Zongo, who spoke little English and earned his living repairing African artifacts stored in the warehouse on West St. and W. 27th St., was shot to death after he came upon Conroy, wearing a mail carrier’s jacket. Conroy shot Zongo four times after having drawn his gun to show the victim that he was a police officer, according to the defendant’s grand jury testimony in 2003.

The jury was deadlocked at 10 to two for conviction according to newspaper reports.

Conroy is due back in court April 7 for a new trial date.

Zongo’s widow, Salimata Sanfo, who came to New York from Burkina Faso for the trial, is a plaintiff in the Zongo family’s wrongful death lawsuit against the city for $150 million.

Scammer phones again

Doris Diether, the Village resident who has been trying to blow the whistle on a scam artist who phones from England and asks her to send $3,800 in cash to a Rotterdam address in order to get $39,000 in a lottery prize, is still on the job.

“He phoned again Thursday, March 3, for the eighth time,” Diether said. “He complained that the money hadn’t arrived and repeated the address, P.O. Box 485, 3000 AL, Rotterdam, Netherlands. I told him it takes three days for international mail and I only sent it yesterday,” she added.

Diether said the F.B.I and Postal officials told her over the phone that they were limited in what they could do because the address and the phone calls from the man who calls himself Doug Richards are not in the U.S. She said she phoned the Netherlands Consulate in New York and sent them a fax detailing the scam. “They said they’d notify police in the Netherlands,” said Diether who also phoned the British Consulate. “They said they’d notify Scotland Yard.”

“Doug Richards said he’d call back. He really thinks he’s got a live one here,” said Diether.

5 cops arrested

Police last week arrested five officers of the 13th Precinct and a peddler who sold counterfeit goods on W. 27th St. for bribery and accepting bribes, according to the office of District Attorney Robert M. Morgenthau.

Detectives Brian Bartlett and Rodney Lewis and Officers George Santiago and Jaime Albertelli were arrested on March 3. Officers Joshua Penalo was arrested on Feb. 23 and the peddler, Jamil Faied, was arrested Feb. 24.

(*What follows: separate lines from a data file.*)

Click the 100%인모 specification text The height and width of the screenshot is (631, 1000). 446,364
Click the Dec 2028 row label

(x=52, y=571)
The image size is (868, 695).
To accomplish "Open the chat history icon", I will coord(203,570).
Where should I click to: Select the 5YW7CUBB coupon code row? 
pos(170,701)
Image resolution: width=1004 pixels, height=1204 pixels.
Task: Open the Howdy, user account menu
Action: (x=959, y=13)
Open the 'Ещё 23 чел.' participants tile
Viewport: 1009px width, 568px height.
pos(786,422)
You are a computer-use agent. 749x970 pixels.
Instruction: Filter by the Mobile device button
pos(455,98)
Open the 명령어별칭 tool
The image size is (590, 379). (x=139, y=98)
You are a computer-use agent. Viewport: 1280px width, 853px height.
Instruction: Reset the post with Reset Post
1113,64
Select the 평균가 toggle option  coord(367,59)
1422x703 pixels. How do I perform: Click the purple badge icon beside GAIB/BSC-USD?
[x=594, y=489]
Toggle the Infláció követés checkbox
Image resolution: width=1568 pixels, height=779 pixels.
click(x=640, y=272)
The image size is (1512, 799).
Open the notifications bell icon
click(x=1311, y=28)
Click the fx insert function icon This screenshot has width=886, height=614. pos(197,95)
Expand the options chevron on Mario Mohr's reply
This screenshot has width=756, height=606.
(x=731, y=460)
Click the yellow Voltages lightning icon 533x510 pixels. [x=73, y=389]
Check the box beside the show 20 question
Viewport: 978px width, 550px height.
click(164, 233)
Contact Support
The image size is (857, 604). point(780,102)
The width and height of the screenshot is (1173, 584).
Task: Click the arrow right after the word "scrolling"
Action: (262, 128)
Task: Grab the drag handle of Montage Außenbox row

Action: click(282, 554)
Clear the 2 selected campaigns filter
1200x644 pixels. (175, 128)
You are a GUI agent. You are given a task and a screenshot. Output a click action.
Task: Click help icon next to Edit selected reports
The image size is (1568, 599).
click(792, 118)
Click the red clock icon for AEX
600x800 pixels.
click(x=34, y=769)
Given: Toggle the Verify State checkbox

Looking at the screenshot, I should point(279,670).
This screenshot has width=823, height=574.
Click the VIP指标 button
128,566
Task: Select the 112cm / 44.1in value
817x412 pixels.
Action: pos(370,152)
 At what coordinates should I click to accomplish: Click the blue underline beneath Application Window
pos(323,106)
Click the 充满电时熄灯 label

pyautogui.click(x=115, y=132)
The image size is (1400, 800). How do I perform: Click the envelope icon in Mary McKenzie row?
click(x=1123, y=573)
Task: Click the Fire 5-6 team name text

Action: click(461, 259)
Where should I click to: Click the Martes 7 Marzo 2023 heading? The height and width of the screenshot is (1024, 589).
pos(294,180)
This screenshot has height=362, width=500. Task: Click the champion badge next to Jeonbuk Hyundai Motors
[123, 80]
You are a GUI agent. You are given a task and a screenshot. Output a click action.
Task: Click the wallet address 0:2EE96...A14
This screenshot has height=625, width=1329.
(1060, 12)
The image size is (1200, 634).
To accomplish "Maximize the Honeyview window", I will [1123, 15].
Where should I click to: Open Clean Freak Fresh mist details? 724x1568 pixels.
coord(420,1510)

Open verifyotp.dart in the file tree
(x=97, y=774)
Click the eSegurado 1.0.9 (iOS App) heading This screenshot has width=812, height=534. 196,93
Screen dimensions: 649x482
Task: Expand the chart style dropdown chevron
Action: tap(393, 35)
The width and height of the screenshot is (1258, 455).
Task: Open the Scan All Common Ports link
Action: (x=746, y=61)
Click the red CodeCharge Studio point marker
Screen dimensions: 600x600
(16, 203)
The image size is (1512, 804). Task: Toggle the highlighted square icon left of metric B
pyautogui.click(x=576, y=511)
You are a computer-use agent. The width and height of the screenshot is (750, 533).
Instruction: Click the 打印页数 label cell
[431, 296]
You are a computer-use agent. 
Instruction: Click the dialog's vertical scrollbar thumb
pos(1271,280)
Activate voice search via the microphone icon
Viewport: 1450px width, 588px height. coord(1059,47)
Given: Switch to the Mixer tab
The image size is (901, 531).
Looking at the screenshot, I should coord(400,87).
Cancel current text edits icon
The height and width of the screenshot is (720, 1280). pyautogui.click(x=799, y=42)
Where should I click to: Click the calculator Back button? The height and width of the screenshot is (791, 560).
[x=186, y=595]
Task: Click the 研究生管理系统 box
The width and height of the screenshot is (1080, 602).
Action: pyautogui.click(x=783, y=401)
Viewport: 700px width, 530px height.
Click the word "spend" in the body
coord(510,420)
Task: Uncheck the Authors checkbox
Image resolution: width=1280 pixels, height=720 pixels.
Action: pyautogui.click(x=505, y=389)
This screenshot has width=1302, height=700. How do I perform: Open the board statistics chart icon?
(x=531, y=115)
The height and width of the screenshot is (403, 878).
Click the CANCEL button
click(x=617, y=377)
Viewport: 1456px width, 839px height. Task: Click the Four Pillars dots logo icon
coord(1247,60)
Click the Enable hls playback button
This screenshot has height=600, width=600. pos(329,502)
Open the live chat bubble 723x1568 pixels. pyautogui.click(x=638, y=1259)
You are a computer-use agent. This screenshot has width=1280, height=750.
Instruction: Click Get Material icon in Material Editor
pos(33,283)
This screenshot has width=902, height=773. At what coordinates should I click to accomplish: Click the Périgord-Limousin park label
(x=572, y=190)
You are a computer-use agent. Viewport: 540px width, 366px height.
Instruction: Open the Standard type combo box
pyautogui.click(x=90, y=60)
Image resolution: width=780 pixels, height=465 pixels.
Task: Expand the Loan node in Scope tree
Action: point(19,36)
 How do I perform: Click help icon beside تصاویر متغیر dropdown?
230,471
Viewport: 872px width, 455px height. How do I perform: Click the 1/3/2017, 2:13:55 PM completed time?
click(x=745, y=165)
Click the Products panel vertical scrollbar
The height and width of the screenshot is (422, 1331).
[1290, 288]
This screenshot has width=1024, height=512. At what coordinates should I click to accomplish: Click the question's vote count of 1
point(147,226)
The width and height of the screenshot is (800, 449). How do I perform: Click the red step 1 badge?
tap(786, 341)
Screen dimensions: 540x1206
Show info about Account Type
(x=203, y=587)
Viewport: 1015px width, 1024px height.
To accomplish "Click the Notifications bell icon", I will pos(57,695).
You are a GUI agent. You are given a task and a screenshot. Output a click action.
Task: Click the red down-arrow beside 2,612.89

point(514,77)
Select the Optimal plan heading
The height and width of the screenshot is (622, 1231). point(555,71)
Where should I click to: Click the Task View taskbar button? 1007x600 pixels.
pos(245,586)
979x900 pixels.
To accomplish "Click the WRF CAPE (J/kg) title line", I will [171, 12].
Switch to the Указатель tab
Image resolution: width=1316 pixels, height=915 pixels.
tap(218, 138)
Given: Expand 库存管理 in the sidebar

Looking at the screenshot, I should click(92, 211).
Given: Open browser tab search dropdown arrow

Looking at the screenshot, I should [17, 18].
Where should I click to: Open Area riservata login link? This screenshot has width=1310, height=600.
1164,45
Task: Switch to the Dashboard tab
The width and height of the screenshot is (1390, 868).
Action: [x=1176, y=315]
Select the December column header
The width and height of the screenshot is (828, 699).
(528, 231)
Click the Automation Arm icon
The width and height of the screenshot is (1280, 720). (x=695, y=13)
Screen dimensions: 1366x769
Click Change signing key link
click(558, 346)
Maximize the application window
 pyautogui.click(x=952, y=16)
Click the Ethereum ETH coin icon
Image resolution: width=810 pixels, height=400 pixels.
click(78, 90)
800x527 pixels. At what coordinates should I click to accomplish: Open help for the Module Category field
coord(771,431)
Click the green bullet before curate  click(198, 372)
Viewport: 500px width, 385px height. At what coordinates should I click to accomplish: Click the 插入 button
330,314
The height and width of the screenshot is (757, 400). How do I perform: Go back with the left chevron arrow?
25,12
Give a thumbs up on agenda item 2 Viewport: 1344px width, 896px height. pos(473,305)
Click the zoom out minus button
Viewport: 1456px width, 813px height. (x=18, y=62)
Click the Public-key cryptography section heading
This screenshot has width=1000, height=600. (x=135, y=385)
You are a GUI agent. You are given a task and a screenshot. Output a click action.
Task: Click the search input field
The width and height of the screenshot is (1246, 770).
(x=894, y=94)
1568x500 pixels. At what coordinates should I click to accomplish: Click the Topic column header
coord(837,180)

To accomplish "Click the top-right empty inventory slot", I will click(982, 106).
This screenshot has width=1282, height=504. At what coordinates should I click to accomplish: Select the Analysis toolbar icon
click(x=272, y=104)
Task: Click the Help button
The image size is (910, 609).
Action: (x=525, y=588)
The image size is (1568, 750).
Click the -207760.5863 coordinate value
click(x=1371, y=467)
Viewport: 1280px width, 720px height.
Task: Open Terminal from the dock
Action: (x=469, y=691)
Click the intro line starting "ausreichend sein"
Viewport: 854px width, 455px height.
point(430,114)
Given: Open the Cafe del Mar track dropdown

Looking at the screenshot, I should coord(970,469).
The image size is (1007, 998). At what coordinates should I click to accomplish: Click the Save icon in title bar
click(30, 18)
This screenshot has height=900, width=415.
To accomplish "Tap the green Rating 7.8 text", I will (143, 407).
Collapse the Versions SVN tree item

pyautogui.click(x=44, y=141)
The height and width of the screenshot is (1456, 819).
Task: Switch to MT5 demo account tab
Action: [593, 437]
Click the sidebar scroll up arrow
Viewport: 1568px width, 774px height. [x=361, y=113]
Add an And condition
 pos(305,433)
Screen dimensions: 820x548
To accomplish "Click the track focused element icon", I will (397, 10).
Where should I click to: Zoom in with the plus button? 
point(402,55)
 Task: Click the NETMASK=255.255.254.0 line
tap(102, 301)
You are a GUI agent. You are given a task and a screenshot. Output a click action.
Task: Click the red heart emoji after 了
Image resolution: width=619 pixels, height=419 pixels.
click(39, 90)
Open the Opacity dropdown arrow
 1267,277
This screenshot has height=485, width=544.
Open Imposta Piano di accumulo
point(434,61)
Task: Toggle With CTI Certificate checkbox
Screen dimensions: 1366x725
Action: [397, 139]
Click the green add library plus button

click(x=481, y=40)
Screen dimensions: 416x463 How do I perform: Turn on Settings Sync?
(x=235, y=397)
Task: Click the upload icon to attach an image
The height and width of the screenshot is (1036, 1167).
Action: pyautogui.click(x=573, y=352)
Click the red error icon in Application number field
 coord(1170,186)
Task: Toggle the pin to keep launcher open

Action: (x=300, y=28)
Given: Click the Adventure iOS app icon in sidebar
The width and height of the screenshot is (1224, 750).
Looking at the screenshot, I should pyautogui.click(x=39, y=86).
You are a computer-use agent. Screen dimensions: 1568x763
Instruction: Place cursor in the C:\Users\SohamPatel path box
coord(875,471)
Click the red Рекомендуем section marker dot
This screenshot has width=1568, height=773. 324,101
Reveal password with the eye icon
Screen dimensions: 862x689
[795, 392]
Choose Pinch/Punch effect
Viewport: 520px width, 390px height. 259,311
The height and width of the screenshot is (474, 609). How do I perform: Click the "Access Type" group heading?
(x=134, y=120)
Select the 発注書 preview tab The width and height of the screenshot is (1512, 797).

The investigation by the Police Internal Affairs Bureau and the Manhattan D.A. Official Corruption Unit revealed that between July and November of last year, the five officers accepted counterfeit handbags and clothing from Faied, according to investigators. Penalo is also charged with tipping Faied off on trademark counterfeiting search warrants. Bartlett and Lewis were charged with improperly issuing desk appearance tickets to Faied instead of arresting him. Santiago and Albertelli were also charged with forcing a competitor of Faied’s to move from a spot in the 13th Precinct where he was legally permitted to sell.

Flatiron larceny

A Brooklyn woman who was bookkeeper at Gramercy Tavern, 42 E. 20th St, for the past six years was charged on March 2 will stealing $275,000 from the restaurant.

Sandrene Austin is accused of under-reporting the amount of cash taken in between June 2002 and Dec. 12, 2004, inflating the amount received in gift certificates and pocketing the difference, according to the office of District Attorney Robert M. Morgenthau. An audit of the gift certificates revealed the true redeemable values, which didn’t match what was in Gramercy Tavern registers.

Austin, 26, was charged with grand larceny, punishable by up to 15 years in prison and falsifying business records, punishable by up to four years in prison.